The woman standing beside his mother was not the Clara he had left behind.

She stood tall now, her posture effortless, her presence calm and assured. Her skin glowed with health. Her hair fell in soft curls around her shoulders. She wore a dress that followed her shape without clinging, shoes that lifted her stance and confidence.

She looked like someone who had learned how to belong to herself.

Zayd forgot to move.

Forgot to breathe.

"Welcome home," Clara said gently.

Her voice was the same.

That made his chest tighten.

Dinner was uncomfortable in the quietest way.

Nurma talked endlessly, excitement spilling from her words. Grandma Tika watched everything with knowing eyes. Zayd ate slowly, aware of Clara's presence in a way that unsettled him—her movements graceful, her laughter light, her calm unmistakable.

"You cooked all this?" he asked at last.

Clara nodded. "I hoped you'd like it."

"It's good," he said.

It wasn't praise.

It was reverence.

That night, they shared a room.

Not because they planned it.

Because neither of them knew how to ask for distance without exposing fear.

They stood on opposite sides of the bed, unsure.

"I can sleep on the couch," Clara offered quietly.

"No," Zayd said immediately. "You shouldn't."

So they lay down carefully, facing opposite directions, space between them filled with unspoken tension. No words. No touch.

Yet when morning came, they woke closer than they remembered choosing—her back against his chest, his arm curved around her waist as if instinct had taken control while discipline slept.

They froze.

Slowly, carefully, they separated.

Neither spoke.

Grandma Tika noticed everything.

That afternoon, she handed them two tickets.

"A honeymoon," she said simply. "Two days. One night. Bali."

Clara hesitated. "My work—"

"You'll return Sunday evening," the old woman replied. "You're married. Act like it."

Zayd met Clara's eyes.

Neither refused.

Bali softened them.

The air was warm. The sea endless. Time moved slower there, as if the world itself was urging them to breathe.

They walked along the shoreline, sharing stories in fragments—small truths, moments of laughter, silences that no longer felt threatening. Zayd spoke of his childhood. Clara spoke of her parents' fields.
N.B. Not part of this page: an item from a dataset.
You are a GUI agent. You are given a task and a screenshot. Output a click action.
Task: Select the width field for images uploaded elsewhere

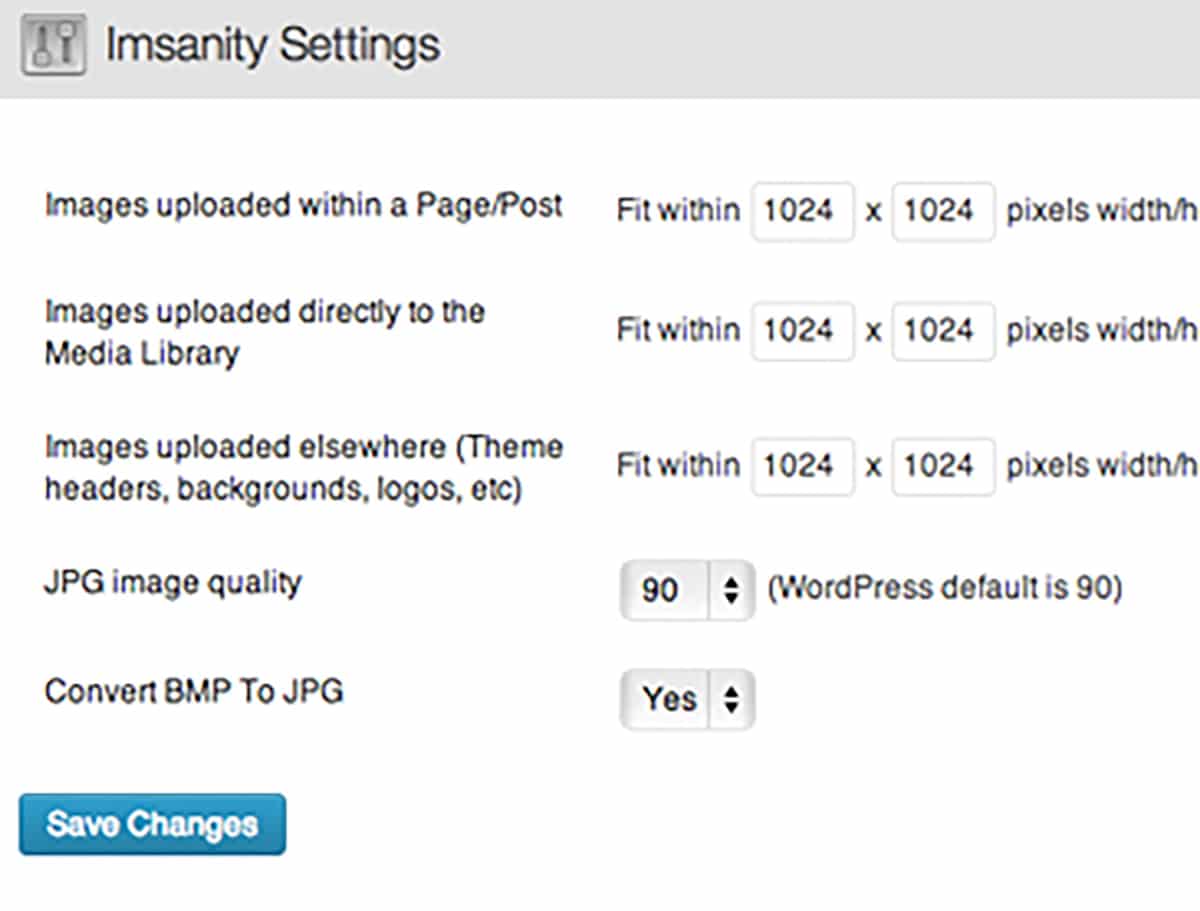point(802,466)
At night, they sat on the balcony, listening to waves crash gently below.

Until Clara's phone rang.

Again.

Bastian.

She silenced it, irritation flickering across her face.

Zayd noticed immediately.

"Who is it?" he asked.

She hesitated. "Bastian."

The phone rang again.

Zayd stepped closer before she could react.
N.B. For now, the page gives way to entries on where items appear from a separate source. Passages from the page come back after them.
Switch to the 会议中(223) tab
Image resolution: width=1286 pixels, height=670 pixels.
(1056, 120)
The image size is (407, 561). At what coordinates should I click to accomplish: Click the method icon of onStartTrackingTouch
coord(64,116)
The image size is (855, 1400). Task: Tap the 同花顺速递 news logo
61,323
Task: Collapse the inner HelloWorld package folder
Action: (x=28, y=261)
"That's enough," he said quietly.

She looked up at him, startled.

"You're my wife," he continued, voice low, unsteady. "And I don't want to lose you."
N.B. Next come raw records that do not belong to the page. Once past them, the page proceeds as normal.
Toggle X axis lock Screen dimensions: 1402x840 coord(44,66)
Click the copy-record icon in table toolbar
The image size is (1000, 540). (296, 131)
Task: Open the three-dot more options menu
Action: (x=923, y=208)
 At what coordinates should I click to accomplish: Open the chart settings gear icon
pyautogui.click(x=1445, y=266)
The words were not polished.

They were honest.

Her heart raced. "Zayd..."

"I kept my distance because I thought it was safer," he admitted. "But I won't pretend anymore."

She searched his face.

And saw fear—not control.

"I'm here," she said softly.

The ocean roared behind them.

And something finally gave way.

That night, they chose each other.

Not out of obligation.

Not out of fear.

But because love, once allowed, refused to be ignored.